[Extracted data entries]
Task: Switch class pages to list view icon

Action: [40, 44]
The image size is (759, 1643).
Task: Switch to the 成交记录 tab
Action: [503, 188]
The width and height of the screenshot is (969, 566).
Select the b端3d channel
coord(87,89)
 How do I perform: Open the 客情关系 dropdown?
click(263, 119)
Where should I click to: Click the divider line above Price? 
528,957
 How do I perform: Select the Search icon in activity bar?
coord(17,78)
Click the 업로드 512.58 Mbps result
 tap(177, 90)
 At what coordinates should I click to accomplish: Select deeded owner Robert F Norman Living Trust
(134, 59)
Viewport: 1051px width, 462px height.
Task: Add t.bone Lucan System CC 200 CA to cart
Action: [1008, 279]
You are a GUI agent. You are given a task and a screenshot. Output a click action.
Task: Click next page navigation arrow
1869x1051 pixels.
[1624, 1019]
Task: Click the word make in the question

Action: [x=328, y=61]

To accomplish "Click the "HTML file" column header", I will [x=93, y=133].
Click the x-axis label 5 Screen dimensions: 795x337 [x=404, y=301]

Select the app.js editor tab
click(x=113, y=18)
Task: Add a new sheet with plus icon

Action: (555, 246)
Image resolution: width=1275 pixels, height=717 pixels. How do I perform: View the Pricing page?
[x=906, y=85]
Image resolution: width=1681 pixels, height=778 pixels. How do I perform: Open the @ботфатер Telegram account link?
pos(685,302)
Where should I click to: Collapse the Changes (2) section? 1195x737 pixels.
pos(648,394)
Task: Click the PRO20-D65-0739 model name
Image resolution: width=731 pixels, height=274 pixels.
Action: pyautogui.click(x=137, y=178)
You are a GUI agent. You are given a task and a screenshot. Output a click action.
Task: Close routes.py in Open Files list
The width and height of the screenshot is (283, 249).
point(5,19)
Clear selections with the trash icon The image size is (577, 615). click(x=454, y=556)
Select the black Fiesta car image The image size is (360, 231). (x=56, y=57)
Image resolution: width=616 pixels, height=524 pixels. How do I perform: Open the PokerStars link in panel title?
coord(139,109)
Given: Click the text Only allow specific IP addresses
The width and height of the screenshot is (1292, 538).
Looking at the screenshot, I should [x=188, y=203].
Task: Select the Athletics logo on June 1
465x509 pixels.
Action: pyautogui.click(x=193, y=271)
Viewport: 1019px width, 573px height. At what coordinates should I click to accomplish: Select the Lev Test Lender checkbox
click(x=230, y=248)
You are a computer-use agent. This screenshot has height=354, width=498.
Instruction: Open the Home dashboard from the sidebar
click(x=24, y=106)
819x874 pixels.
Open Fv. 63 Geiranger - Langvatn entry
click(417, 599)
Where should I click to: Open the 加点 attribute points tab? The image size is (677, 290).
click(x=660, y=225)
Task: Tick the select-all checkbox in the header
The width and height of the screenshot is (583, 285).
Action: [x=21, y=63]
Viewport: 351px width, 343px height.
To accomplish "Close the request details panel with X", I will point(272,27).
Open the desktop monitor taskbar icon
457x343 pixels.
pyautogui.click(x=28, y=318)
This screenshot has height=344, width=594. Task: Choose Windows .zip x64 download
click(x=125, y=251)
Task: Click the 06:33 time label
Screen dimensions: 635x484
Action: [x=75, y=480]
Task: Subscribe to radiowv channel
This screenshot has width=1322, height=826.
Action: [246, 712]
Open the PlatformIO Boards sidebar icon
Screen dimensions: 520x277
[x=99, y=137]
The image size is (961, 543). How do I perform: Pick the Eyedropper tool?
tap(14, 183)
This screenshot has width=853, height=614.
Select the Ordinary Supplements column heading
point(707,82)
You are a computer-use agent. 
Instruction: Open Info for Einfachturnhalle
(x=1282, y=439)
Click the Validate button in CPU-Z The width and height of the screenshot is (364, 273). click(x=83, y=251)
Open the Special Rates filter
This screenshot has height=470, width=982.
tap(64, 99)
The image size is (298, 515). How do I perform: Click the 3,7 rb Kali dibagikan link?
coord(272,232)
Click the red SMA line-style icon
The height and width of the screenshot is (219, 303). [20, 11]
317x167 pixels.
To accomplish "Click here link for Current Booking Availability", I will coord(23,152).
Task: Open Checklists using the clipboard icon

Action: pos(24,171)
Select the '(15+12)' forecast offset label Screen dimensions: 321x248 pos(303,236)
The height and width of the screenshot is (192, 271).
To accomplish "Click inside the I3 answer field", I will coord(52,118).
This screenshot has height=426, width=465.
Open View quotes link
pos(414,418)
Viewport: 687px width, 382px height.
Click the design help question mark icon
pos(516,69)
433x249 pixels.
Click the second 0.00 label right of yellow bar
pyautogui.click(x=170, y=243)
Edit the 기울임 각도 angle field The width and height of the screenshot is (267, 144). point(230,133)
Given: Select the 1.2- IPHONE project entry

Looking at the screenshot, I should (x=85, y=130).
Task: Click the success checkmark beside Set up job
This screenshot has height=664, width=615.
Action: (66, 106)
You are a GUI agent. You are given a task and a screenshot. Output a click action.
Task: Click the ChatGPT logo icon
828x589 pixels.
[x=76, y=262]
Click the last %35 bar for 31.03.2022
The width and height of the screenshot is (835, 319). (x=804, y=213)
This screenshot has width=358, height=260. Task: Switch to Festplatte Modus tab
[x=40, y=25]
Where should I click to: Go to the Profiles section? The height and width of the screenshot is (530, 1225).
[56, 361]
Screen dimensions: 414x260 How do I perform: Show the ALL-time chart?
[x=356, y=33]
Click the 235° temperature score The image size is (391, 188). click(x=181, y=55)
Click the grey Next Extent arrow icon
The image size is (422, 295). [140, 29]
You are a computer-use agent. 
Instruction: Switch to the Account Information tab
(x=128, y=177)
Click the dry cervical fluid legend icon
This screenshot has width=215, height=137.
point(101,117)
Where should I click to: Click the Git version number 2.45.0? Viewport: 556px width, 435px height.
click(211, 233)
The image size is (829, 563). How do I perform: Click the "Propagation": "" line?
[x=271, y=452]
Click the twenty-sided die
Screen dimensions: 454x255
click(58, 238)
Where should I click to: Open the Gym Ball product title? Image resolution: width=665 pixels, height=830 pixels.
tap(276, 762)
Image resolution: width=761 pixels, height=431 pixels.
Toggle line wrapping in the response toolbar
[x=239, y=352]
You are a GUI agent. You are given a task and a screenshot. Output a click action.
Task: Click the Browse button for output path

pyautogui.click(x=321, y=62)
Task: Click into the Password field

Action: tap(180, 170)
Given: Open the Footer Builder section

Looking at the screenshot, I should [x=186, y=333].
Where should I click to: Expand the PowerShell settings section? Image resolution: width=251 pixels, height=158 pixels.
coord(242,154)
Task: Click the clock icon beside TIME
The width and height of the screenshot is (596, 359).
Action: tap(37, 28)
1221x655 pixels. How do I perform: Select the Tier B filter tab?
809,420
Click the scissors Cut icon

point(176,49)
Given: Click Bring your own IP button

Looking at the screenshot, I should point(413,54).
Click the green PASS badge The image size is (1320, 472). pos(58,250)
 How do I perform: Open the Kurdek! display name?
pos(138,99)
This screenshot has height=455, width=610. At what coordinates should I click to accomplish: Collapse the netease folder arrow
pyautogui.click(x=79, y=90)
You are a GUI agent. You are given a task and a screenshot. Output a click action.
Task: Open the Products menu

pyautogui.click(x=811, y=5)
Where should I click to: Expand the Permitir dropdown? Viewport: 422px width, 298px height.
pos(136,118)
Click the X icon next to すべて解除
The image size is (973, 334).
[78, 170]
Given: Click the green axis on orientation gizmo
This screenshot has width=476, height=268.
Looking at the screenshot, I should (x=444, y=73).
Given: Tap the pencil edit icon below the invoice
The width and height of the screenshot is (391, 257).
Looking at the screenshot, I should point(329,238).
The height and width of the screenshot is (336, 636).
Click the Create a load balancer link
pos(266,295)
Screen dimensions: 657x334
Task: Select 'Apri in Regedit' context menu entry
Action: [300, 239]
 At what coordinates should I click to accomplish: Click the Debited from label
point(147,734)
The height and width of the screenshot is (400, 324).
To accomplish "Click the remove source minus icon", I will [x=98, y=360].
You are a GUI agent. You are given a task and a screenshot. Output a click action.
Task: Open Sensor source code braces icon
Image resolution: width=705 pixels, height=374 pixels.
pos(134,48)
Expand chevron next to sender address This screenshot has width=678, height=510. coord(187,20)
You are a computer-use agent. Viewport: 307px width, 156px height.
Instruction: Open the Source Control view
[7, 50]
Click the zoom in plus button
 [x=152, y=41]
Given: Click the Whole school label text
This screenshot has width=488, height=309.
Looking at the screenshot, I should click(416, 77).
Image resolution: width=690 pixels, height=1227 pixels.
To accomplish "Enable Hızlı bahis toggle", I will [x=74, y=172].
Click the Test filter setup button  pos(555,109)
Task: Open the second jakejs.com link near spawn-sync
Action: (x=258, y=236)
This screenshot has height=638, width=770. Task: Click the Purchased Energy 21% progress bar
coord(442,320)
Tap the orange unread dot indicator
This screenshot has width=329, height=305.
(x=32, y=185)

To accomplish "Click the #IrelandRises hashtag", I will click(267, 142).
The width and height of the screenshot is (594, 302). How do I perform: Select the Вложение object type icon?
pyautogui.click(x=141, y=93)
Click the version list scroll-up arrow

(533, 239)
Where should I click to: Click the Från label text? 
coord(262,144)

**ASSIGNED TASK**
From the data, pick out every line that includes "computer".

**RESPONSE BOX**
You are a computer-use agent. This screenshot has height=354, width=498.
You are a computer-use agent. 
You are a computer-use agent. 
You are a computer-use agent. Viewport: 307px width, 156px height.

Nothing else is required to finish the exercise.